▶ SET PROBLEM
Recast the items from the beginning through the line containing "click(132, 108)" as a numbered list, skipping any blank lines.

(Entries drawn from a collection)
______

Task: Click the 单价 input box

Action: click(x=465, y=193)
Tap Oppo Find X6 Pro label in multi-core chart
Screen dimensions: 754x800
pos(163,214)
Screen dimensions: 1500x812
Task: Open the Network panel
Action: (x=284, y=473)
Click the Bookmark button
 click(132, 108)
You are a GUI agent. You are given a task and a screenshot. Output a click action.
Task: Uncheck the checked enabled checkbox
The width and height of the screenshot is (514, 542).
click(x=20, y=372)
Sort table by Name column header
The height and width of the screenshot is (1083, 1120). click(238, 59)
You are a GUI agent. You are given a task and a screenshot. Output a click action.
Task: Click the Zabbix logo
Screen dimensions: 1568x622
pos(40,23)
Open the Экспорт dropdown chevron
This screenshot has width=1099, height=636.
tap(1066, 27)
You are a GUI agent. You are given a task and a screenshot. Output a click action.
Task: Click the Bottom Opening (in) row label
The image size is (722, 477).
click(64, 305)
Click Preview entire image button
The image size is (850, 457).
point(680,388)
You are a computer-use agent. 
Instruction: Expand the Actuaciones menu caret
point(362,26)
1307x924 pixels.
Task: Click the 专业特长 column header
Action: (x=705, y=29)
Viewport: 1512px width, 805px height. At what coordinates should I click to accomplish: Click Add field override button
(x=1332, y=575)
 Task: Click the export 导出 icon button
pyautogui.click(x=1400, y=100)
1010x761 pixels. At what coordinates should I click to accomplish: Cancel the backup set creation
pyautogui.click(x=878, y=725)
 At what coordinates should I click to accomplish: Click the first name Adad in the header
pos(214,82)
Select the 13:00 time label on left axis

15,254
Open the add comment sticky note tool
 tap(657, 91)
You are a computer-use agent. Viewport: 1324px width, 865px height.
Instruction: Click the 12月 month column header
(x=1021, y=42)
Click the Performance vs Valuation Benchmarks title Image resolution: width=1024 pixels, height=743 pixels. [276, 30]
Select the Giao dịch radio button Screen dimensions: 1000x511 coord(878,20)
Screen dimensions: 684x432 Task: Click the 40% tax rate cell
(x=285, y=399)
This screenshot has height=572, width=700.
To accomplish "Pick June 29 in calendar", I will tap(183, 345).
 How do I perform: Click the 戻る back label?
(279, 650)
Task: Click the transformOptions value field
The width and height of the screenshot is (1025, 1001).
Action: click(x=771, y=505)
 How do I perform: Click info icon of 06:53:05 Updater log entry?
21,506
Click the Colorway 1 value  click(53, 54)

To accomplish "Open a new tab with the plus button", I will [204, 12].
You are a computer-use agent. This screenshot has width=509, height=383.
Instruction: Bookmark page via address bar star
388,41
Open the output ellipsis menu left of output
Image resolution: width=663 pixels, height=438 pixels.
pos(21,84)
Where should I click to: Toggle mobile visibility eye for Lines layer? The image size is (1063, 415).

______

▶ TASK RESPONSE
1. Task: Click the 单价 input box
2. Action: click(x=465, y=193)
3. Tap Oppo Find X6 Pro label in multi-core chart
4. Screen dimensions: 754x800
5. pos(163,214)
6. Screen dimensions: 1500x812
7. Task: Open the Network panel
8. Action: (x=284, y=473)
9. Click the Bookmark button
10.  click(132, 108)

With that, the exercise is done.